Dataset excerpts
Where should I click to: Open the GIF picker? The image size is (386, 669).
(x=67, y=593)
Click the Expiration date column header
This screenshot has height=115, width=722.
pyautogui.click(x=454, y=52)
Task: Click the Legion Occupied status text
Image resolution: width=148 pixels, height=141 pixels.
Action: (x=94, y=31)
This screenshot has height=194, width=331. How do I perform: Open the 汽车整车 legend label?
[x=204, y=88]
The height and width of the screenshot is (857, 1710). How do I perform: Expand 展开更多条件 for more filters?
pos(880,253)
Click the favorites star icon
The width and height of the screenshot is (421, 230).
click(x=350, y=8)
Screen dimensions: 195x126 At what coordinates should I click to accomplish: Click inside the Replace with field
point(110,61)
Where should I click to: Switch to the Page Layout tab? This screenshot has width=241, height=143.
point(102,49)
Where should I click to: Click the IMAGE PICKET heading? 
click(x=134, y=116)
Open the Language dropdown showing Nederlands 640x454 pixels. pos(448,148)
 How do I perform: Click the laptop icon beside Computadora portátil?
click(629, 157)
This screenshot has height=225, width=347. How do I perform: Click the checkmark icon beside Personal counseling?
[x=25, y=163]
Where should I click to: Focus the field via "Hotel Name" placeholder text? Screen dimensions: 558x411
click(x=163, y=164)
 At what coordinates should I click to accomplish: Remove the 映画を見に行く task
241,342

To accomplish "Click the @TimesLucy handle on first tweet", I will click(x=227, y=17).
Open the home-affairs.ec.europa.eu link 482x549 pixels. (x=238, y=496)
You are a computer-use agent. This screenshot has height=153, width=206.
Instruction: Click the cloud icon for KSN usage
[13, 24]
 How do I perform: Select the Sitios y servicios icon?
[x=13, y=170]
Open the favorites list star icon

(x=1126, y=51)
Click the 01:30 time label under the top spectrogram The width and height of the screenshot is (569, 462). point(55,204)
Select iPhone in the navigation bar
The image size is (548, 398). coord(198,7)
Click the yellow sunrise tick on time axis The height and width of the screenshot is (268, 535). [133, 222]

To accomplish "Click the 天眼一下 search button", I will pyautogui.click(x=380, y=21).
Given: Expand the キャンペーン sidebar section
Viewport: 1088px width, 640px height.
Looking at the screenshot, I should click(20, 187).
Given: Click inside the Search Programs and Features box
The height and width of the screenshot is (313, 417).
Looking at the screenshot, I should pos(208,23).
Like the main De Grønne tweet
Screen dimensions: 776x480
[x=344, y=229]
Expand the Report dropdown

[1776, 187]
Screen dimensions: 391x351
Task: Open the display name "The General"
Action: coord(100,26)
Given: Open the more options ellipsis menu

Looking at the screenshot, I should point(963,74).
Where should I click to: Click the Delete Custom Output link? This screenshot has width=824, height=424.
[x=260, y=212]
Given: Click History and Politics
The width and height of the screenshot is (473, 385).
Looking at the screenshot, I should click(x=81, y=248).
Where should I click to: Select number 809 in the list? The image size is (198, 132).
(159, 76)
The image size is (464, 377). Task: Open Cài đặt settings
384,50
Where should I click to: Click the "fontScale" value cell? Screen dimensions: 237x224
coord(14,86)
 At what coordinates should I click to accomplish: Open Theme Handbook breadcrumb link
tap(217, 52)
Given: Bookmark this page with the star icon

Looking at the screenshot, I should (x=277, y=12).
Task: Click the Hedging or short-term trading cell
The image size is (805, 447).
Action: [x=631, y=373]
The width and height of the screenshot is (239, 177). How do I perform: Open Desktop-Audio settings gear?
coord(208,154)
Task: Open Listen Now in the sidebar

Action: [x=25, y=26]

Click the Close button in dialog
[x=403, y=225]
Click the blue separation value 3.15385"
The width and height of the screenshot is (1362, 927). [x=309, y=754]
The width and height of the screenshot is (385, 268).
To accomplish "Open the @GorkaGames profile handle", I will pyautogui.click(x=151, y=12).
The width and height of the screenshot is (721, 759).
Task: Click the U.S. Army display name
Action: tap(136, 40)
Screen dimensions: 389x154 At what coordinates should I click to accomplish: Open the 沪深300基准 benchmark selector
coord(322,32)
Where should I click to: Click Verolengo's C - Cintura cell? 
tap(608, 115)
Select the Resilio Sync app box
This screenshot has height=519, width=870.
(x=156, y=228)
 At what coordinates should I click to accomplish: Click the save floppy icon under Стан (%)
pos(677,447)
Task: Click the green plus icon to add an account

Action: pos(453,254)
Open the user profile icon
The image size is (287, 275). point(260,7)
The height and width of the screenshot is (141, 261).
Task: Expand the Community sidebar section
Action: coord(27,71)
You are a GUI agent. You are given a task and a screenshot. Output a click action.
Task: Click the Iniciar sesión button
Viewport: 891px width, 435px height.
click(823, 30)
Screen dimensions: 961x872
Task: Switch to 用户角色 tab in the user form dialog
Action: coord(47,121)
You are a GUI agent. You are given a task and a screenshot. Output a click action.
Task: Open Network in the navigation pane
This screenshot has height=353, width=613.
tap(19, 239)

■ **Task goal**: Reprint every entry exactly.

■ **Solution for this task**:
Where should I click to: Open the GIF picker? The image size is (386, 669).
(x=67, y=593)
Click the Expiration date column header
This screenshot has height=115, width=722.
pyautogui.click(x=454, y=52)
Task: Click the Legion Occupied status text
Image resolution: width=148 pixels, height=141 pixels.
Action: (x=94, y=31)
This screenshot has height=194, width=331. How do I perform: Open the 汽车整车 legend label?
[x=204, y=88]
The height and width of the screenshot is (857, 1710). How do I perform: Expand 展开更多条件 for more filters?
pos(880,253)
Click the favorites star icon
The width and height of the screenshot is (421, 230).
click(x=350, y=8)
Screen dimensions: 195x126 At what coordinates should I click to accomplish: Click inside the Replace with field
point(110,61)
Where should I click to: Switch to the Page Layout tab? This screenshot has width=241, height=143.
point(102,49)
Where should I click to: Click the IMAGE PICKET heading? 
click(x=134, y=116)
Open the Language dropdown showing Nederlands 640x454 pixels. pos(448,148)
 How do I perform: Click the laptop icon beside Computadora portátil?
click(629, 157)
This screenshot has height=225, width=347. How do I perform: Click the checkmark icon beside Personal counseling?
[x=25, y=163]
Where should I click to: Focus the field via "Hotel Name" placeholder text? Screen dimensions: 558x411
click(x=163, y=164)
 At what coordinates should I click to accomplish: Remove the 映画を見に行く task
241,342

To accomplish "Click the @TimesLucy handle on first tweet", I will click(x=227, y=17).
Open the home-affairs.ec.europa.eu link 482x549 pixels. (x=238, y=496)
You are a computer-use agent. This screenshot has height=153, width=206.
Instruction: Click the cloud icon for KSN usage
[13, 24]
 How do I perform: Select the Sitios y servicios icon?
[x=13, y=170]
Open the favorites list star icon

(x=1126, y=51)
Click the 01:30 time label under the top spectrogram The width and height of the screenshot is (569, 462). point(55,204)
Select iPhone in the navigation bar
The image size is (548, 398). coord(198,7)
Click the yellow sunrise tick on time axis The height and width of the screenshot is (268, 535). [133, 222]

To accomplish "Click the 天眼一下 search button", I will pyautogui.click(x=380, y=21).
Given: Expand the キャンペーン sidebar section
Viewport: 1088px width, 640px height.
Looking at the screenshot, I should click(20, 187).
Given: Click inside the Search Programs and Features box
The height and width of the screenshot is (313, 417).
Looking at the screenshot, I should pos(208,23).
Like the main De Grønne tweet
Screen dimensions: 776x480
[x=344, y=229]
Expand the Report dropdown

[1776, 187]
Screen dimensions: 391x351
Task: Open the display name "The General"
Action: coord(100,26)
Given: Open the more options ellipsis menu

Looking at the screenshot, I should point(963,74).
Where should I click to: Click the Delete Custom Output link? This screenshot has width=824, height=424.
[x=260, y=212]
Given: Click History and Politics
The width and height of the screenshot is (473, 385).
Looking at the screenshot, I should click(x=81, y=248).
Where should I click to: Select number 809 in the list? The image size is (198, 132).
(159, 76)
The image size is (464, 377). Task: Open Cài đặt settings
384,50
Where should I click to: Click the "fontScale" value cell? Screen dimensions: 237x224
coord(14,86)
 At what coordinates should I click to accomplish: Open Theme Handbook breadcrumb link
tap(217, 52)
Given: Bookmark this page with the star icon

Looking at the screenshot, I should (x=277, y=12).
Task: Click the Hedging or short-term trading cell
The image size is (805, 447).
Action: [x=631, y=373]
The width and height of the screenshot is (239, 177). How do I perform: Open Desktop-Audio settings gear?
coord(208,154)
Task: Open Listen Now in the sidebar

Action: [x=25, y=26]

Click the Close button in dialog
[x=403, y=225]
Click the blue separation value 3.15385"
The width and height of the screenshot is (1362, 927). [x=309, y=754]
The width and height of the screenshot is (385, 268).
To accomplish "Open the @GorkaGames profile handle", I will pyautogui.click(x=151, y=12).
The width and height of the screenshot is (721, 759).
Task: Click the U.S. Army display name
Action: tap(136, 40)
Screen dimensions: 389x154 At what coordinates should I click to accomplish: Open the 沪深300基准 benchmark selector
coord(322,32)
Where should I click to: Click Verolengo's C - Cintura cell? 
tap(608, 115)
Select the Resilio Sync app box
This screenshot has height=519, width=870.
(x=156, y=228)
 At what coordinates should I click to accomplish: Click the save floppy icon under Стан (%)
pos(677,447)
Task: Click the green plus icon to add an account

Action: pos(453,254)
Open the user profile icon
The image size is (287, 275). point(260,7)
The height and width of the screenshot is (141, 261).
Task: Expand the Community sidebar section
Action: coord(27,71)
You are a GUI agent. You are given a task and a screenshot. Output a click action.
Task: Click the Iniciar sesión button
Viewport: 891px width, 435px height.
click(823, 30)
Screen dimensions: 961x872
Task: Switch to 用户角色 tab in the user form dialog
Action: coord(47,121)
You are a GUI agent. You are given a task and a screenshot. Output a click action.
Task: Open Network in the navigation pane
This screenshot has height=353, width=613.
tap(19, 239)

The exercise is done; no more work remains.